The problem asks us to simplify the given expression: $$2-4(5p+1)$$. This means we need to perform the operations indicated to write an equivalent expression in a simpler form. We observe that there are numbers and a variable 'p' involved, and operations include subtraction and multiplication.

**step2** Applying the Distributive Property

First, we need to handle the multiplication part, which involves the number 4 and the terms inside the parentheses $$(5p+1)$$. The negative sign in front of the 4 means we are multiplying by -4. We distribute, or multiply, -4 by each term inside the parentheses.
$$(-4) \times (5p) = -20p$$
$$(-4) \times (1) = -4$$
So, the expression $$ -4(5p+1)$$ becomes $$ -20p - 4$$.

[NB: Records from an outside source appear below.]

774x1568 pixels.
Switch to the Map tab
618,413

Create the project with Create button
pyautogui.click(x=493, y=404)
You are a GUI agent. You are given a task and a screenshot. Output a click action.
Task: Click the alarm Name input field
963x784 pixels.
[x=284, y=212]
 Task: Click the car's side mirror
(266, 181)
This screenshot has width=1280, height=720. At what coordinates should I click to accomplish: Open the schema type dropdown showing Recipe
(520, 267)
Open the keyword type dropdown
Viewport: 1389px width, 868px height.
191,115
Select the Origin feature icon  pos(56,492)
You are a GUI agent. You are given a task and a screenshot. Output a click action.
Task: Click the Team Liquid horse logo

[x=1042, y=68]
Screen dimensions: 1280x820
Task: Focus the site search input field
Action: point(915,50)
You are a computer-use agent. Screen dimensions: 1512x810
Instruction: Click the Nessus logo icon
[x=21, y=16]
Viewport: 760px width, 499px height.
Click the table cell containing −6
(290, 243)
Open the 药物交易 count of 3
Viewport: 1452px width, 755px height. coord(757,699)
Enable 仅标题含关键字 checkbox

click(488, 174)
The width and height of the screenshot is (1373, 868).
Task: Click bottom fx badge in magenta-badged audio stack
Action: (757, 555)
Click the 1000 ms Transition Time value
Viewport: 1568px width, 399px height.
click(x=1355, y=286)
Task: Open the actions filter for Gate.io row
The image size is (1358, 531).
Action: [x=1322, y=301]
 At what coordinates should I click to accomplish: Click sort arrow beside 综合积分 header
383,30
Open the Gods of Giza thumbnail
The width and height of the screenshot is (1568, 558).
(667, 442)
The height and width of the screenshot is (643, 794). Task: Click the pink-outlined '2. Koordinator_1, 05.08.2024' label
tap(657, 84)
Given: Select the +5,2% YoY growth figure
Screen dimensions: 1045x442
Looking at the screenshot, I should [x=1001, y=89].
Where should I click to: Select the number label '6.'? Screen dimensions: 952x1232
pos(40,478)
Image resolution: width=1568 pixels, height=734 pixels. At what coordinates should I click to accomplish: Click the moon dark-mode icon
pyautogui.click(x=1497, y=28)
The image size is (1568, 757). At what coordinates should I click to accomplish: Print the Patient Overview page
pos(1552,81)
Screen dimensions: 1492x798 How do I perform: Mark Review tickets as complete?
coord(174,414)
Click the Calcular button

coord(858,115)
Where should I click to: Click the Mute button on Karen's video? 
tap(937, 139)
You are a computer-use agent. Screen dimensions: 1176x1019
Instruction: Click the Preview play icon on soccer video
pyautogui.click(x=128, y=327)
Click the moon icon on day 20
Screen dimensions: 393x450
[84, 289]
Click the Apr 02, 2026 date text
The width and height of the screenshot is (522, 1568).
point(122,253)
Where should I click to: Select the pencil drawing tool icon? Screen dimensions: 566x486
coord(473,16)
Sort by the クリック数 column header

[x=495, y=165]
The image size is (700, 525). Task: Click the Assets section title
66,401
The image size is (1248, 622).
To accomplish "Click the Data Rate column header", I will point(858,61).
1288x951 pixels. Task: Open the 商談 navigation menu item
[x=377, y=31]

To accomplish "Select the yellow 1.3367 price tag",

**step3** Rewriting the Expression

Now, we substitute the simplified part back into the original expression:
$$2 - 20p - 4$$

**step4** Combining Like Terms

Next, we combine the constant terms in the expression. The constant terms are 2 and -4.
$$2 - 4 = -2$$
The term with the variable, -20p, remains as it is because there are no other 'p' terms to combine it with.

**step5** Final Simplified Expression

By combining the constant terms, the simplified expression is:
$$-20p - 2$$